What? we thought. You’re just going to give him to us? The most valuable, complex, intricately delicate life form in the entire known universe, and you’re simply going to hand him over to a pair of ten-thumbed amateurs like us? What’s wrong with you people? Dad the chauffeur sat behind the wheel and fought traffic; mom sat in the backseat with baby and softly showed him the world.
It never occurred to Mom, though it certainly did to me, that from the very beginning she had an unfair advantage in procuring our son’s affections. Immediately upon his birth, for instance, he found a serene warmth and a comforting, familiar heartbeat as he was placed upon her chest. I, on the other hand, stood coldly beside them, stainless steel surgical scissors in hand, and severed the lifeline they had shared for nine months without me. At the behest of everyone except my son, who I’m sure would have protested had he had the presence of mind to do so, I cut my infant away from his mother forever. Dad the home wrecker.
The point is this. Dad has virtually nothing to do with the growth and development of his child while it is in the womb- headphones on the belly and reading Winnie The Pooh to his wife’s naval at night notwithstanding -and this banishment is bad enough. But is it fair that dads are almost universally excluded from the entire newborn experience once the baby arrives? The truth be told, all men are not created equal- at least, not equal to women.

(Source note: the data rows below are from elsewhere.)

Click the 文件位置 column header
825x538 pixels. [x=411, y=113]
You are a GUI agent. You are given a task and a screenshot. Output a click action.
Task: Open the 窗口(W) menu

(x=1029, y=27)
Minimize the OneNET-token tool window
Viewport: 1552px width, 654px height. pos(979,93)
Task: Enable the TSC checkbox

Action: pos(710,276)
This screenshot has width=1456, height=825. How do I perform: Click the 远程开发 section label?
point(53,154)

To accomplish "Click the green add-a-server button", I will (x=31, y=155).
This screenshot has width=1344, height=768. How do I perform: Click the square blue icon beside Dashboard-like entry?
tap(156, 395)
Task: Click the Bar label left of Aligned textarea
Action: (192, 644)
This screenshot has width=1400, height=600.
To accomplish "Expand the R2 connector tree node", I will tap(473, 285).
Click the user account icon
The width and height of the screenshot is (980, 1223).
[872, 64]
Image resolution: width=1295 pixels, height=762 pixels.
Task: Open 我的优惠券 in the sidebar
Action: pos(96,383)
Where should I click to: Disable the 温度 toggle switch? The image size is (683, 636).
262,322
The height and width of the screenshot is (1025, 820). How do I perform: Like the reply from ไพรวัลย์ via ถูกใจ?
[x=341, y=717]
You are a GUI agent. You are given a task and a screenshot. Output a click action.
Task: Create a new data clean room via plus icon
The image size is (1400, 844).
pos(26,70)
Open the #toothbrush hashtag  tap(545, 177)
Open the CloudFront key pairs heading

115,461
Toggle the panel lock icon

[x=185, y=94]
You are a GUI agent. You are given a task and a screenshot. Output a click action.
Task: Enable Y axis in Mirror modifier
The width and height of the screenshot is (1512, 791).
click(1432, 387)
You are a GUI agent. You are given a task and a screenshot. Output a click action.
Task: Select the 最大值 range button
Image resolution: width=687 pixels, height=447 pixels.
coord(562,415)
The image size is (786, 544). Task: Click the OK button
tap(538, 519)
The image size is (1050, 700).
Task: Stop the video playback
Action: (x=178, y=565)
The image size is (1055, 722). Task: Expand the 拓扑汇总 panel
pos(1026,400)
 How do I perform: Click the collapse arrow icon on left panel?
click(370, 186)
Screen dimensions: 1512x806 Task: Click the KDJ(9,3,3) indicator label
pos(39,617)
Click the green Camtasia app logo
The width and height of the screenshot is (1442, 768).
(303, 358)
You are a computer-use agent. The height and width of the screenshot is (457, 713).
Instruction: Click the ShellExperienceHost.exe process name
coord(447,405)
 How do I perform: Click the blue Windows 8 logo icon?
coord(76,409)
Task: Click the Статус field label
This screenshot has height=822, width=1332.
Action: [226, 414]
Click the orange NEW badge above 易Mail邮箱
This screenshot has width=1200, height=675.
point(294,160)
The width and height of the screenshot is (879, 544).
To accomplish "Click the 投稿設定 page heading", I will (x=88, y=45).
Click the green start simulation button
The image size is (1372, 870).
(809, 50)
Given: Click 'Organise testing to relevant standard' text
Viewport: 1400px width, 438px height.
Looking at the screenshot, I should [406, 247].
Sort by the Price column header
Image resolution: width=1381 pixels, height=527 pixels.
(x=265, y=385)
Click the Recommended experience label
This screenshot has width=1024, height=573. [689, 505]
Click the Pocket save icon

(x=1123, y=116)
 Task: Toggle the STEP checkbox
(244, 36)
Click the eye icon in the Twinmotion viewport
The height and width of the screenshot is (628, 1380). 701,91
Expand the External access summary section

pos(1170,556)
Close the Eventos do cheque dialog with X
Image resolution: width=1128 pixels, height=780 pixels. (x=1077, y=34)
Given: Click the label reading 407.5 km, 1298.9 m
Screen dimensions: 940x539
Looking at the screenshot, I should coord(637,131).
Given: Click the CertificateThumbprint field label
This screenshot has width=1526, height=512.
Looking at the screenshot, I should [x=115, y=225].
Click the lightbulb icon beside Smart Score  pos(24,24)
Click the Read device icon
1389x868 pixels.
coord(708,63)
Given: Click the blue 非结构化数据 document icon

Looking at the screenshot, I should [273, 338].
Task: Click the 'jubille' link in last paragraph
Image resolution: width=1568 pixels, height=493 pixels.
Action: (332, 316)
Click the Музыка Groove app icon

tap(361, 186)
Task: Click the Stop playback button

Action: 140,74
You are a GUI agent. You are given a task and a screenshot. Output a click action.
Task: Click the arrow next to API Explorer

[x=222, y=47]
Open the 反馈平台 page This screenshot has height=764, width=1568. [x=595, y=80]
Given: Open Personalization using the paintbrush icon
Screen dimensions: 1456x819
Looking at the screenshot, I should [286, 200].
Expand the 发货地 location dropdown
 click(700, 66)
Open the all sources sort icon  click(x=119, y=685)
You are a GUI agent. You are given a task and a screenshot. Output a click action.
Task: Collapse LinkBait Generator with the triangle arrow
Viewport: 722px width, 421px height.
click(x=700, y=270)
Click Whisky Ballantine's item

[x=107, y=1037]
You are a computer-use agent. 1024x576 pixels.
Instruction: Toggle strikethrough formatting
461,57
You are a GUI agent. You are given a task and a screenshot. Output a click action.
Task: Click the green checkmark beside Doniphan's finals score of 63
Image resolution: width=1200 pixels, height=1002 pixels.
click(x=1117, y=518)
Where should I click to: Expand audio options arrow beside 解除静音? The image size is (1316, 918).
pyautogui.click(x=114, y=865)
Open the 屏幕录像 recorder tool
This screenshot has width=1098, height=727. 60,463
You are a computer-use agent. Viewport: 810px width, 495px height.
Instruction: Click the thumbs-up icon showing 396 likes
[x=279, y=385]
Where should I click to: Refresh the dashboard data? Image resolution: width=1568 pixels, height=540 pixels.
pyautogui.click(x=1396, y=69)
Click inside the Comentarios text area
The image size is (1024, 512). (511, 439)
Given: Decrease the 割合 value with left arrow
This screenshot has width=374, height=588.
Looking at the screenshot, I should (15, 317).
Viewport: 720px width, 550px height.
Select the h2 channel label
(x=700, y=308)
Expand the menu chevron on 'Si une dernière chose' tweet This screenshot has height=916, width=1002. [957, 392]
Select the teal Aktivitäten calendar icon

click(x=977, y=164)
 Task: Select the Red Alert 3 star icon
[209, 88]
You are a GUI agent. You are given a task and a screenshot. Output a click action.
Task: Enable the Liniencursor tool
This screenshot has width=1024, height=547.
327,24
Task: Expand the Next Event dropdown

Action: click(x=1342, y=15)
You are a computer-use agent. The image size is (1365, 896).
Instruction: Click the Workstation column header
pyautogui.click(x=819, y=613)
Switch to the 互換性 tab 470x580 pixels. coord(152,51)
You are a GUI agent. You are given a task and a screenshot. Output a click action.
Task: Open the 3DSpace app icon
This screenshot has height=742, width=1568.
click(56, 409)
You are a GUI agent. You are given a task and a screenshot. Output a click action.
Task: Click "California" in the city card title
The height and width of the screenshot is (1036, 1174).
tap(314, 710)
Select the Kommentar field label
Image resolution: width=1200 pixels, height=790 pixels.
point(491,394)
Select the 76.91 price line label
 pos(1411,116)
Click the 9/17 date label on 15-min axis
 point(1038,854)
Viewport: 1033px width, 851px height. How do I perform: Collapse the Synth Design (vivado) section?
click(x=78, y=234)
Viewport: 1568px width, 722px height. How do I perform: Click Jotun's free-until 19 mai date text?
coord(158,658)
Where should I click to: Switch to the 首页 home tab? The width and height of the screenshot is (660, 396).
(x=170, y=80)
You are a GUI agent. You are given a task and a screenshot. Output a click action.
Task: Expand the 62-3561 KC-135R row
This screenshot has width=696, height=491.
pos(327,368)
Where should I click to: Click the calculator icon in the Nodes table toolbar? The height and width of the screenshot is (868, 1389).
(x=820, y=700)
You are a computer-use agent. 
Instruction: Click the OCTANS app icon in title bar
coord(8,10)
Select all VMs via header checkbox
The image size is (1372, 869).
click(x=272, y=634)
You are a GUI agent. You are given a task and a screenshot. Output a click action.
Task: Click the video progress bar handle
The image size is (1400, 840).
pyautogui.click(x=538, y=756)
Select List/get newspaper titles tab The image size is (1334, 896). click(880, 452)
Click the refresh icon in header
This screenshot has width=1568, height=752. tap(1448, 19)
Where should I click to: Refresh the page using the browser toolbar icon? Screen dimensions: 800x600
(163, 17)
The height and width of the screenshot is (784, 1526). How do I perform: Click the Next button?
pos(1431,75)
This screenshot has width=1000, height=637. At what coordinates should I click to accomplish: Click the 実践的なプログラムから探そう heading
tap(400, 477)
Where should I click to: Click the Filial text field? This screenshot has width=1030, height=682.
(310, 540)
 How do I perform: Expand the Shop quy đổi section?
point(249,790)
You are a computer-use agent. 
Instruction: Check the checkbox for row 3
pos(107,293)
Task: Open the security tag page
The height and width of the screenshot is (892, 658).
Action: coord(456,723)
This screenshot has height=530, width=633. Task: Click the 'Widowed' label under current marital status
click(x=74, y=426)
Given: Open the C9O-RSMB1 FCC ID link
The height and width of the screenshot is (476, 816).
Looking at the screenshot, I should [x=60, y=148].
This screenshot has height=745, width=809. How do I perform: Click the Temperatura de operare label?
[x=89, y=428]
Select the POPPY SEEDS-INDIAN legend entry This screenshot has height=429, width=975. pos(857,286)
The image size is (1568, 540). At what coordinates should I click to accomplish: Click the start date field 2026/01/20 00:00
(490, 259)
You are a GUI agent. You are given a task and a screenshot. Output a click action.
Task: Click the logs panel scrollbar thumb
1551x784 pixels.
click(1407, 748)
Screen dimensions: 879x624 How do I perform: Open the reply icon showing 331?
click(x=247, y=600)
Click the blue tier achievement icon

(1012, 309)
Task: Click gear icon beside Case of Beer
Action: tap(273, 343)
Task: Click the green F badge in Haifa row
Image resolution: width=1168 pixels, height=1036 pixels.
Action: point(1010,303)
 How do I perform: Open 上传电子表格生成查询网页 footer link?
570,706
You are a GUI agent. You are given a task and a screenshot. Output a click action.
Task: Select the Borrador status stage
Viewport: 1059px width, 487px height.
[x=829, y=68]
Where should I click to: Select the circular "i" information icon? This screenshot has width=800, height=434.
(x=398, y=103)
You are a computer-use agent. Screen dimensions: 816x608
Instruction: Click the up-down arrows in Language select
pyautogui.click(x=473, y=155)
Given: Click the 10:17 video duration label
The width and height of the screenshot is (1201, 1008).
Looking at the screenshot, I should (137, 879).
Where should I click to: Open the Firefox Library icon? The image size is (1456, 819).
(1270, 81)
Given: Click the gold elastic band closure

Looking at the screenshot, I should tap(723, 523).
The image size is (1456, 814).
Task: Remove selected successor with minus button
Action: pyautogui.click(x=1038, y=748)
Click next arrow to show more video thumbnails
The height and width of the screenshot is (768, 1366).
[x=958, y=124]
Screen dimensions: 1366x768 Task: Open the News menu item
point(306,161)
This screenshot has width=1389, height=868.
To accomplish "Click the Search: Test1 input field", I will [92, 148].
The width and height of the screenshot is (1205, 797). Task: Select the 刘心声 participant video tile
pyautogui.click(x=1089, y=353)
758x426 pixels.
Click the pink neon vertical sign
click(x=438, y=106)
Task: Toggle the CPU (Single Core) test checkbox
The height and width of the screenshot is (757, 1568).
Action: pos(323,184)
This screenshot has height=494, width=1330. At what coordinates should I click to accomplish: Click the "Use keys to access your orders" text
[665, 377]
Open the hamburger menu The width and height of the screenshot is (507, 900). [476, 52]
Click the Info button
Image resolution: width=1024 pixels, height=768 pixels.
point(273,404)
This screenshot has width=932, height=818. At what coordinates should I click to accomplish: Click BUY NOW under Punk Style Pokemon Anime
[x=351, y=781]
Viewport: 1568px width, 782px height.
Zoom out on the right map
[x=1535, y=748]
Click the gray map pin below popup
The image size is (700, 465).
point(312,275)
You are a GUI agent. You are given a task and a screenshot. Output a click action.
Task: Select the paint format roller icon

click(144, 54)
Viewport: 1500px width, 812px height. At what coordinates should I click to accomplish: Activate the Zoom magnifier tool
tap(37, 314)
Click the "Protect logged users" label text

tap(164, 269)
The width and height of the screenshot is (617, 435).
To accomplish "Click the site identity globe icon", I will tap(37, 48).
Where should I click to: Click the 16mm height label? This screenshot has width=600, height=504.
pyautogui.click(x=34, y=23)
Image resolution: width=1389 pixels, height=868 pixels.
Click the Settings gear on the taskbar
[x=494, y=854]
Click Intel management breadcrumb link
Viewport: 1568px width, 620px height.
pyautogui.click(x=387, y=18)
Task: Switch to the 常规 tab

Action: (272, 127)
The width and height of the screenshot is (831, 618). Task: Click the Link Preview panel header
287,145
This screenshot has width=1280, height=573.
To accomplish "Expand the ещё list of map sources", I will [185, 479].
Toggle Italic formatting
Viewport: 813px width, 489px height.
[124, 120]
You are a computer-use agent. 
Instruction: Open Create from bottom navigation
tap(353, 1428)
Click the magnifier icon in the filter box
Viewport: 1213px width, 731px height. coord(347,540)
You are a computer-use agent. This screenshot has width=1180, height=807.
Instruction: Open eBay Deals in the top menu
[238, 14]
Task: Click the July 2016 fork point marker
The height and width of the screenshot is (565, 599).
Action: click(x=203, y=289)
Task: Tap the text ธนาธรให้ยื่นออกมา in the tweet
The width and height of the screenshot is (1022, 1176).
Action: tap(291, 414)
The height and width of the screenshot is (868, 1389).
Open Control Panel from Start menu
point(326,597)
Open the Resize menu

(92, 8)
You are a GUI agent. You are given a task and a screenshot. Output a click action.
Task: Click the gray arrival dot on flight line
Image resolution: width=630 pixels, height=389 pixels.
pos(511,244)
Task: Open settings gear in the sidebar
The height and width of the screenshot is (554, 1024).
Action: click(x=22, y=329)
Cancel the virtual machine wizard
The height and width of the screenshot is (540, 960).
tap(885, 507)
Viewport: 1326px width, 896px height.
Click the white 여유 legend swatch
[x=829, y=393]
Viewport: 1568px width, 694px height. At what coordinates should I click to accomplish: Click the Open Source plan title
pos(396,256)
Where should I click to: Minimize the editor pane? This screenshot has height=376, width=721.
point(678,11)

There was the heartless act of severance at birth; the raging foray onto the automotive battlefield; next came the feeding. Hunter-gatherers are we, the men. But are we needed for hunting or gathering in, say, the first six months of the baby’s life? Nope.
Enter breastfeeding. Baby and mother conspire to link up again, in spite of Pop’s dastardly deed, and so he is once again effectively exiled from the bonding process. It wasn’t enough that Mom got to keep the baby to herself for thirty-six uninterrupted weeks, she unfairly gets to continue the affair long after the baby is born while Pop remains, at best, a sympathetic persona non grata. A burp, poop, and puke specialist.
As a Dad who endured this discrimination not once but twice, I’m calling for an immediate investigation.